The use of https: IRIs on the semantic web

I hope this is an appropriate mailing list to ask this 
question.  I'd be happy to be directed elsewhere if not.

I am defining a new vocabulary.  It's not an extension of an 
existing vocabulary, nor will it use the same domain as any 
existing vocabulary.  Should I use https: IRIs?

Every source I've consulted says I should prefer http: IRIs. 
This includes the Linked Data book [1], the W3 note on "Cool 
URIs" [2], and the W3 note on best practices for RDF 
vocabularies.

This surprises me slightly.  The world seems to be moving 
away from HTTP to HTTPS, yet I know of no vocabulary that 
uses https: IRIs, and none of the documents quoted above 
even discuss the question.  I can find discussion on why 
ftp: or urn: are less well suited, but nothing about https:.

Even though IRIs on the semantic web are primarily 
identifiers rather than locators, certainly in the linked 
data world, the IRI is assumed to be a good place to look 
for more information about entity, and various authorities 
recommend 303 redirects to documents like RDF or OWL schemas 
or other descriptive documents with further information.
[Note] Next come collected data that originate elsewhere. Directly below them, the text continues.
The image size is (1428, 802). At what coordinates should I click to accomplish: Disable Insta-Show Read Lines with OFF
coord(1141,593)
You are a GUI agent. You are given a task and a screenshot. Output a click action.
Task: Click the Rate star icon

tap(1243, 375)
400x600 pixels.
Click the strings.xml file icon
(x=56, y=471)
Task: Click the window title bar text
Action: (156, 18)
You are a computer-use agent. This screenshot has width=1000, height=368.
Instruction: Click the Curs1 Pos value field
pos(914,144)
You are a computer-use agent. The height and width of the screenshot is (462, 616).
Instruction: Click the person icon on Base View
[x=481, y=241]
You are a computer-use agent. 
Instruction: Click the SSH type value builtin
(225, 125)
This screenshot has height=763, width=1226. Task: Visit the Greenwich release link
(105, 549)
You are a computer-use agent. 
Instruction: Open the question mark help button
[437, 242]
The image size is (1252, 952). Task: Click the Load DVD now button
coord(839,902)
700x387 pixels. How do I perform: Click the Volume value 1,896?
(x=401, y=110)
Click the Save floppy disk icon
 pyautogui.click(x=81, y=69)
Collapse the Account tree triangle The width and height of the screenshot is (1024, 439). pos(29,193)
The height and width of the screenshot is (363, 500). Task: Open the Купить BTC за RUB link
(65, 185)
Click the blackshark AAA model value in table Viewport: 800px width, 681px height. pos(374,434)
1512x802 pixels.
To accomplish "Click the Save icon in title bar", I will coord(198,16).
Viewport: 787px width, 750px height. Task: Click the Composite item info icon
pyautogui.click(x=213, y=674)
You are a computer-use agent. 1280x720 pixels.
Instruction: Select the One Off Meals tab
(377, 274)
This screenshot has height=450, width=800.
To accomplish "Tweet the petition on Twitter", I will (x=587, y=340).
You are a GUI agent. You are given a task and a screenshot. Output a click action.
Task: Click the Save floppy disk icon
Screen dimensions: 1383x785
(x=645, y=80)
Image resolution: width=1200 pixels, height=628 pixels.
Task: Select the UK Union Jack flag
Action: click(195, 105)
If the IRI is just an identifier, the choice of IRI scheme 
is largely irrelevant, and https: is neither better nor 
worse than http:.  If it's used as a locator, then at least 
the initial request to an http: IRI will be made over plain 
HTTP.  It may then be redirectd to HTTPS, and HSTS headers 
may mean subsequent requests go directly over HTTPS, but the 
first request is still unencrypted.  This has the following 
potential problems:

* It is susceptible to a man-in-the-middle attack.  A
   malicious party could inject deliberately inconsistent
   schema information that may affect processing decisions
   made by applications, potentially causing a DoS or otherwise
   disrupting the user experience.

* ISPs may do a MITM themselves to inject adverts into
   content (e.g. [4]).  Really they oughtn't to do this for
   non-HTML content (well, they shouldn't do it at all, but
   that's another matter), but that relies on the ISP caring
   enough to get this right.

* The request might be tracked by ISPs.  The fact that a
   user is using an application that consults a particular
   schema is itself valuable information about the customer
   that can be sold to advertisers which the US Senate
   recently voted to make legal [5].  People are increasingly
   privacy conscious and want to minimise this.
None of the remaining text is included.